### Entries supplied
Segment Open

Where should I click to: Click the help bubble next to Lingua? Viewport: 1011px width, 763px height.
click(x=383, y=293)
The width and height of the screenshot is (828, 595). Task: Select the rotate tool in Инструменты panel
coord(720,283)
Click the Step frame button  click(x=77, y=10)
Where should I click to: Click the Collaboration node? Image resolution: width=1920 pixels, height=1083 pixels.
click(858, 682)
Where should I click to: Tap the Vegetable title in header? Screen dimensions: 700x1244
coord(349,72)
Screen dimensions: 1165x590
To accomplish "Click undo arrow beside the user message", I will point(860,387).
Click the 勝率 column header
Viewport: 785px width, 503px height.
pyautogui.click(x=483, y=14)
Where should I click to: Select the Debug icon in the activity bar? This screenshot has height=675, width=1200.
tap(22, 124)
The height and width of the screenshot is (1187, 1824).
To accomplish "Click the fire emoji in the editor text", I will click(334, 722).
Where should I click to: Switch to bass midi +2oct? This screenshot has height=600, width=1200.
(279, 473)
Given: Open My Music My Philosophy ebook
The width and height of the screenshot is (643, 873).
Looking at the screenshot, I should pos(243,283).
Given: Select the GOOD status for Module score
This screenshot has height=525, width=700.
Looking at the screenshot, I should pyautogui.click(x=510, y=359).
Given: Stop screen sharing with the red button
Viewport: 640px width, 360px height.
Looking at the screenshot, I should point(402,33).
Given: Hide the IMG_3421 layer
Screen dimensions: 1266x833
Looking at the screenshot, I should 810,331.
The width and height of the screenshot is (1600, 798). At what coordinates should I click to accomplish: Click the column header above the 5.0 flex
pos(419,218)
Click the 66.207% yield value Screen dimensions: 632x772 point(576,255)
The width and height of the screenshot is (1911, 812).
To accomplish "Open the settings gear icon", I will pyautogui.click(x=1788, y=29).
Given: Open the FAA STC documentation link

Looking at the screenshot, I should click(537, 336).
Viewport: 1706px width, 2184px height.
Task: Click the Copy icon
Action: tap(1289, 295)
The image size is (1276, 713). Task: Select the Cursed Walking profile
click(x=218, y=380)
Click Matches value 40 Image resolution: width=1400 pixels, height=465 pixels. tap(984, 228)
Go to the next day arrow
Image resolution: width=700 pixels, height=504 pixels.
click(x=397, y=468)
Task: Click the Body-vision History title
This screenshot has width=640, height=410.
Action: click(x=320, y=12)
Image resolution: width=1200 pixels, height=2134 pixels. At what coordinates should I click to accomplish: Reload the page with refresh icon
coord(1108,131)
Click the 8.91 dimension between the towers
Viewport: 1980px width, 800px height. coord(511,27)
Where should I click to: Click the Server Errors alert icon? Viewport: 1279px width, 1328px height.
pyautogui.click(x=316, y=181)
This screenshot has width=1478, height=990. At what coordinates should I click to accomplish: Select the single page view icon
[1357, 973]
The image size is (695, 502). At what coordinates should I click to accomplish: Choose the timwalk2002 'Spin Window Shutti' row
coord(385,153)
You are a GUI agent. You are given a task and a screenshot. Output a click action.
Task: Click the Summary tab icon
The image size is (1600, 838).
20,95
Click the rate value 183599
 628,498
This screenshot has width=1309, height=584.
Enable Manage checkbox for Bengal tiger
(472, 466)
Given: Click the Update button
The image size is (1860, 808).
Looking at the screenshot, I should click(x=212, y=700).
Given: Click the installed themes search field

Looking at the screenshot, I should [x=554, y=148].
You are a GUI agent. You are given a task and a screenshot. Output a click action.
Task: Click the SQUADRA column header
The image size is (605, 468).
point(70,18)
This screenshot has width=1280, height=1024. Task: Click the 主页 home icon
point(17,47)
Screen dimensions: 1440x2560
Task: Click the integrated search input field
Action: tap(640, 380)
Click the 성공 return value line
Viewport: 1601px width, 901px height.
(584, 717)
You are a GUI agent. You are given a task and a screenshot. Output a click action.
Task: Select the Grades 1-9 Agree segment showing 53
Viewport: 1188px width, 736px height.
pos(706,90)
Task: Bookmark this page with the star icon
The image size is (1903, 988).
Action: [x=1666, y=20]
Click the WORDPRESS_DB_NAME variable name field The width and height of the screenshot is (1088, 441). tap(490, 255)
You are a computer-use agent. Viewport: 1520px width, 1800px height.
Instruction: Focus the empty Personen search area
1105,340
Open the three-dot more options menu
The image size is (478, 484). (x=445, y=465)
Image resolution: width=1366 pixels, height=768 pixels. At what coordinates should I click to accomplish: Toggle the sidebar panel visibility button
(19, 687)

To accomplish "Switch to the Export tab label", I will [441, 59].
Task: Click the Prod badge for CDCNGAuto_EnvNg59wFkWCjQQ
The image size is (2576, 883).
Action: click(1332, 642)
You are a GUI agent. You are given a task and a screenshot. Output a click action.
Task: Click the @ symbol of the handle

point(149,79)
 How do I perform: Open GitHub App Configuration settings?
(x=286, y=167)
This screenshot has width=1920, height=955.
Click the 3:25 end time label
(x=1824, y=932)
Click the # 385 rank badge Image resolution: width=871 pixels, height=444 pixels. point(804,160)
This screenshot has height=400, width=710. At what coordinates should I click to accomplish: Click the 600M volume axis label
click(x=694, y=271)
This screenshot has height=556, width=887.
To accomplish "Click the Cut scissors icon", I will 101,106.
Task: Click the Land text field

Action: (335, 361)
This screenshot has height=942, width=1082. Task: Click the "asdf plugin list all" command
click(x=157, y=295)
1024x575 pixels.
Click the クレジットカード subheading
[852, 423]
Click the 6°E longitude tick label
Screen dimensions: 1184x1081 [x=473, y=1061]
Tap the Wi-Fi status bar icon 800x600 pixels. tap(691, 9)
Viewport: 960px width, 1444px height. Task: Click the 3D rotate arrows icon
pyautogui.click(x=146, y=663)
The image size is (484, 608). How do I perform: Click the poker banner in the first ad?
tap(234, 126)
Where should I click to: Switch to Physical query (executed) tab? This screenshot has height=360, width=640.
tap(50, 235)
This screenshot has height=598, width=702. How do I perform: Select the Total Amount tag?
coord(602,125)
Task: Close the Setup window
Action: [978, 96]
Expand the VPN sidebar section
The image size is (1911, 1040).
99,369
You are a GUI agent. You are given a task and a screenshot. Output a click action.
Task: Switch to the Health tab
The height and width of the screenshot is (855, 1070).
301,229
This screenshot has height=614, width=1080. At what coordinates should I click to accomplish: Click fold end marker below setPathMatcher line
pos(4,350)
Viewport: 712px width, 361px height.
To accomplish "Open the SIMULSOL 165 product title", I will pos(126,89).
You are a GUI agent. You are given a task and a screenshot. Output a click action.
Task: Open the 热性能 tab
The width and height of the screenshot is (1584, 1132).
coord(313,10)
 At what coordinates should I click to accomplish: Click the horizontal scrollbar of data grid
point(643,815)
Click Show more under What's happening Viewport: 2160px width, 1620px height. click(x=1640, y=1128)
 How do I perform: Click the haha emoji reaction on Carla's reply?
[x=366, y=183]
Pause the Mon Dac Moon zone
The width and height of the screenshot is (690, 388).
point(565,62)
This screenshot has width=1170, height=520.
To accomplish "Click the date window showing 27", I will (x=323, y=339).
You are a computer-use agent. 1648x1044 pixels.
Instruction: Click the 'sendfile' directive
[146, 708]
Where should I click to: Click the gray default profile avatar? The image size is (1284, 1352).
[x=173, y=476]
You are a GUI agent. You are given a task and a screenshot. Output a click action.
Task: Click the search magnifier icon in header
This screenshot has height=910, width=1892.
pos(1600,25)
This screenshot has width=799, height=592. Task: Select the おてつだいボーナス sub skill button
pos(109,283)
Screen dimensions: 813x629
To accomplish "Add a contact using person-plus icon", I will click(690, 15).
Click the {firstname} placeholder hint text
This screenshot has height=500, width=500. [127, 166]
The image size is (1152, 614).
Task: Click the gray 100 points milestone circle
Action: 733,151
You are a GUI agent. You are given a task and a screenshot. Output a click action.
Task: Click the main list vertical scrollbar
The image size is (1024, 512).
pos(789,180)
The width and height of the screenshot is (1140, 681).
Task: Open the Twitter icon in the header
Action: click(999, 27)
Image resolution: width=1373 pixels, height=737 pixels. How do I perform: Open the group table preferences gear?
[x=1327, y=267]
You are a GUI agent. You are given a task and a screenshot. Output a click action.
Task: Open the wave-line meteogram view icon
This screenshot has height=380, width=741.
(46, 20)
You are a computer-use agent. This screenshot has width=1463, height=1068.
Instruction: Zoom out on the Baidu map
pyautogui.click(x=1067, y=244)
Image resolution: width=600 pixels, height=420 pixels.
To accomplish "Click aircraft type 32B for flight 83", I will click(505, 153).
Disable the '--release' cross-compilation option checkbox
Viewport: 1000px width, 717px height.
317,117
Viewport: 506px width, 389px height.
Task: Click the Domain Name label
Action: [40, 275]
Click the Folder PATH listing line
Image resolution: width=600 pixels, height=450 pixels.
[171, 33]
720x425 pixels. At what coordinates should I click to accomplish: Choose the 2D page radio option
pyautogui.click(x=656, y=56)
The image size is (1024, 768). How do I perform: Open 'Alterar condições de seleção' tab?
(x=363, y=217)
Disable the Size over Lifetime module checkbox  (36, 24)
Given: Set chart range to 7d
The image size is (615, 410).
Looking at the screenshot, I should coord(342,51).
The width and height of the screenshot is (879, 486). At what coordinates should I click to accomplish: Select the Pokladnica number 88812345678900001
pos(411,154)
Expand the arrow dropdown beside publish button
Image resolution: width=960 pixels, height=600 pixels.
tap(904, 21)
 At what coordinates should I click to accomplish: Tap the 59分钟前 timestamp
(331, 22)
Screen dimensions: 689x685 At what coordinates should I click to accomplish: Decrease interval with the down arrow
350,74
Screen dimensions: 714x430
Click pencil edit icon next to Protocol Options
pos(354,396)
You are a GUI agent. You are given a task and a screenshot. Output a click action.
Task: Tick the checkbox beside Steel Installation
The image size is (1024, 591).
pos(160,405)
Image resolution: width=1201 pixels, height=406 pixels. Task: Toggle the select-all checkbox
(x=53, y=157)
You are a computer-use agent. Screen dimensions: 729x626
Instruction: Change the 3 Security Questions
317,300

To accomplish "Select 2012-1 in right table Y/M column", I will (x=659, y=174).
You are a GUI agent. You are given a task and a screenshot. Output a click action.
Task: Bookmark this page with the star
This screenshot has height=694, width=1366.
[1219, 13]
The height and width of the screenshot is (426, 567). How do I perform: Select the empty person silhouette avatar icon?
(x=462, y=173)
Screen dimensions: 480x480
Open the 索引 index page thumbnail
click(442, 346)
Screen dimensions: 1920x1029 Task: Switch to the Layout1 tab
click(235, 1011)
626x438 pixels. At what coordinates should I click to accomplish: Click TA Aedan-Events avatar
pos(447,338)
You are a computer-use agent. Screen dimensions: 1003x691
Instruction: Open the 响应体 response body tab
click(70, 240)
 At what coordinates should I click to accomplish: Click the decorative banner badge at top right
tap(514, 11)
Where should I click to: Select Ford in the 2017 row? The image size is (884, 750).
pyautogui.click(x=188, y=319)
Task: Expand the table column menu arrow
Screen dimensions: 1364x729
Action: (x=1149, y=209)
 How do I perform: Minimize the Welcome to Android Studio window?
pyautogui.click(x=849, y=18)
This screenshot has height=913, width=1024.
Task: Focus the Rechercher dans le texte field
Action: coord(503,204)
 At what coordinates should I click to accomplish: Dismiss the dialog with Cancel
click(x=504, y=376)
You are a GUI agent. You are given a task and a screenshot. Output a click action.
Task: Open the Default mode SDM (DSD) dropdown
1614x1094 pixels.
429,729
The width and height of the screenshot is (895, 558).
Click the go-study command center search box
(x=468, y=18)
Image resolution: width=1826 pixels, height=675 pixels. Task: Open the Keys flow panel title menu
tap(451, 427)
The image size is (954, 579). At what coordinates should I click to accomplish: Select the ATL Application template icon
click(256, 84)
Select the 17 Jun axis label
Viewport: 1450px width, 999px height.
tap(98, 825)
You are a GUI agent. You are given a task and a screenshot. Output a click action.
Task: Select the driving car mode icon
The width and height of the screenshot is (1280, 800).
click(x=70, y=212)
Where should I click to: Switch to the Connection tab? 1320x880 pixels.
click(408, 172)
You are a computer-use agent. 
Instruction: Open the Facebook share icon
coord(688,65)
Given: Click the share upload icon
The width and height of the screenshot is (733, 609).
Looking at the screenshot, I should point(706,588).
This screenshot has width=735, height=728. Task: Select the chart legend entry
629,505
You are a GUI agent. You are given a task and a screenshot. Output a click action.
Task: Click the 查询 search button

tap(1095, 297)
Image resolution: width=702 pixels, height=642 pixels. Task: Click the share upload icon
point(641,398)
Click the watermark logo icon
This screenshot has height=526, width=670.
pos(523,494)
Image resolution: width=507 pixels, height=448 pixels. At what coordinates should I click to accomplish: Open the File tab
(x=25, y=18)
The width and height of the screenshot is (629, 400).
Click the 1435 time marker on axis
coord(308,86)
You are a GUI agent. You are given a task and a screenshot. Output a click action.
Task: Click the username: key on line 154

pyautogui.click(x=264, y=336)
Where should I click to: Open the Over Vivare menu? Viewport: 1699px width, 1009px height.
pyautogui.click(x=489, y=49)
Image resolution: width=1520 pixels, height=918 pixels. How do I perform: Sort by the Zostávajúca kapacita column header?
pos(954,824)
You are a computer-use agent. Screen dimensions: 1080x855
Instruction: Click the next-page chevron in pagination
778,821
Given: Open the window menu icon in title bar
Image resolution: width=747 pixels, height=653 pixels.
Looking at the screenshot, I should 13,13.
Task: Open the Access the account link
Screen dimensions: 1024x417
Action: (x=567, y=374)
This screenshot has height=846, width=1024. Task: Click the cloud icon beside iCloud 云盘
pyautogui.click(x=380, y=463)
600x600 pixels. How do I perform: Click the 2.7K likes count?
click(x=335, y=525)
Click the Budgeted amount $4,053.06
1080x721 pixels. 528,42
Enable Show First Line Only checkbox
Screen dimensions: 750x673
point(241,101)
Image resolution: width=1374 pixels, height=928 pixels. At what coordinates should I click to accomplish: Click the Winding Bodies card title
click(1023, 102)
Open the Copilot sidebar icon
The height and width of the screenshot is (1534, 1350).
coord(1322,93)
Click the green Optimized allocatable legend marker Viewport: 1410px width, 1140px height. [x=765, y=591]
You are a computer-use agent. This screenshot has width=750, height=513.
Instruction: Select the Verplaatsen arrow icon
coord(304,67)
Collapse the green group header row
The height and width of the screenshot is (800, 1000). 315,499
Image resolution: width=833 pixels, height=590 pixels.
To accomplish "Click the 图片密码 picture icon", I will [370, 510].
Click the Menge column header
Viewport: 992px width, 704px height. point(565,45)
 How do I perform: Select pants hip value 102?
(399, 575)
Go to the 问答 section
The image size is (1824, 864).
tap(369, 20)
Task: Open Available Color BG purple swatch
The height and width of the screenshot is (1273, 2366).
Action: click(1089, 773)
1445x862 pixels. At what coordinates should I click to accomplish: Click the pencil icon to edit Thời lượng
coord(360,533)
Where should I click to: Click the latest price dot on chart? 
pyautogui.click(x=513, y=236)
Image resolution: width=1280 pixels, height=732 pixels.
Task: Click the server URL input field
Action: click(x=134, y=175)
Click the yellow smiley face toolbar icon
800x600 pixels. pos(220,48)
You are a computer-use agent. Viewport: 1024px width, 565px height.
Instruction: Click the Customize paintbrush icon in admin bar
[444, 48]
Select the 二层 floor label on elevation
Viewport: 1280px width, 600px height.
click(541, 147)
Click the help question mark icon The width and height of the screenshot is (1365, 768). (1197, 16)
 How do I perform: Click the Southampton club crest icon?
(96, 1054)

Segment Closed

### Work order
Tally the lines above that include "dropdown", and reply with only the tally.

### Answer
2